Every time we change the third in terms of puzzle mechanics, we have a small (small part because it is barely seen) gif as a tutorial, showing the playable news of new elements to deal with. Thus, the game focuses on solving puzzles.


Our protagonist must place the necessary boxes on their destination platforms either by pushing or moving them using the gravity, which will displace all moving elements except us. We can activate the traction up, down, right or left, although not all 4 levels will be available.

We have to be careful, because we cannot push two blocks at the same time, nor can we pull them, just push, so the grace of the title lies in thinking carefully about our movements before getting blocked.

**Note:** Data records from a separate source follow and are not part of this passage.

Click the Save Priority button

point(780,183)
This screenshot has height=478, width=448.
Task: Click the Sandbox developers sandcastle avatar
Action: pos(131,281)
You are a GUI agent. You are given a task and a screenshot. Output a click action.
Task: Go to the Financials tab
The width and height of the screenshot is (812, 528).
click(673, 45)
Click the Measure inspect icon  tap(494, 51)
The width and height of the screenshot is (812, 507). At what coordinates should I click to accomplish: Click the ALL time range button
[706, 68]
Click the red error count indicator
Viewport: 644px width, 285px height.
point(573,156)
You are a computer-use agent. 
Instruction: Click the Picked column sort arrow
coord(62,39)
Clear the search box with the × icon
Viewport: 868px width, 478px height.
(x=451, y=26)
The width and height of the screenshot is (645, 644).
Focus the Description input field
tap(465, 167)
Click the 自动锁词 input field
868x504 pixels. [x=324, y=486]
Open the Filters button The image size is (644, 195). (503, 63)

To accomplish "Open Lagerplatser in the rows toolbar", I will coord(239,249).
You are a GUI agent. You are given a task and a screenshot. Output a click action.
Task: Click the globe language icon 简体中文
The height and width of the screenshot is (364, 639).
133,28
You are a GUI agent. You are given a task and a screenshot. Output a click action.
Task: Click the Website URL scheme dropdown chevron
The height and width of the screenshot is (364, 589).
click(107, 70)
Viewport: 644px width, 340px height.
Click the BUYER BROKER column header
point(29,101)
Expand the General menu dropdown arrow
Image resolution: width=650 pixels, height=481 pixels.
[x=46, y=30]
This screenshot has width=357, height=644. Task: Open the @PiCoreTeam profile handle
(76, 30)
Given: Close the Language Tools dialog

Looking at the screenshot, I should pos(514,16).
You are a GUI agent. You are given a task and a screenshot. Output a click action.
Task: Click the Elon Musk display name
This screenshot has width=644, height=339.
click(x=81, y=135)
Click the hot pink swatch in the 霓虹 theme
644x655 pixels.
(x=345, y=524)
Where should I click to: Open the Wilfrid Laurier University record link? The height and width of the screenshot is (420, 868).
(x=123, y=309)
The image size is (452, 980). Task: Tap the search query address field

Still, there is no time limit or movement limit, so we are free to think through our strategy.

When some new mechanics are added, such as dodging the fixed lasers that kill us on contact or break the boxes having to restart the level, or spikes in the wall where the boxes are embedded, one more incentive is added. There are also other blocks that move through a tube that can both help us and hinder us.

Sometimes there will be several rooms, but we will only be able to move through one, so the only way to interact with that part of the level will be gravity. These puzzles are very well thought out, despite the simplicity of the mechanics, and some, like level 40, will be a real headache.

There is no single way to complete the levels, since as I mentioned, there is no limit of movements or time, but neither does it add greater playability, since it is practically always the same; take some boxes to some platforms. Some kind of mechanics are missing, or even something more of a challenge other than thinking about the possible solution.

In addition to missing some extra challenge (the achievements are achieved by completing the 50 levels without more), perhaps it would have been an extra incentive, although artificial, to collect some type of collectible or item (such as Celeste’s strawberries), some power-up or unlock parts of the story (if you wanted to write it) and give the title some life.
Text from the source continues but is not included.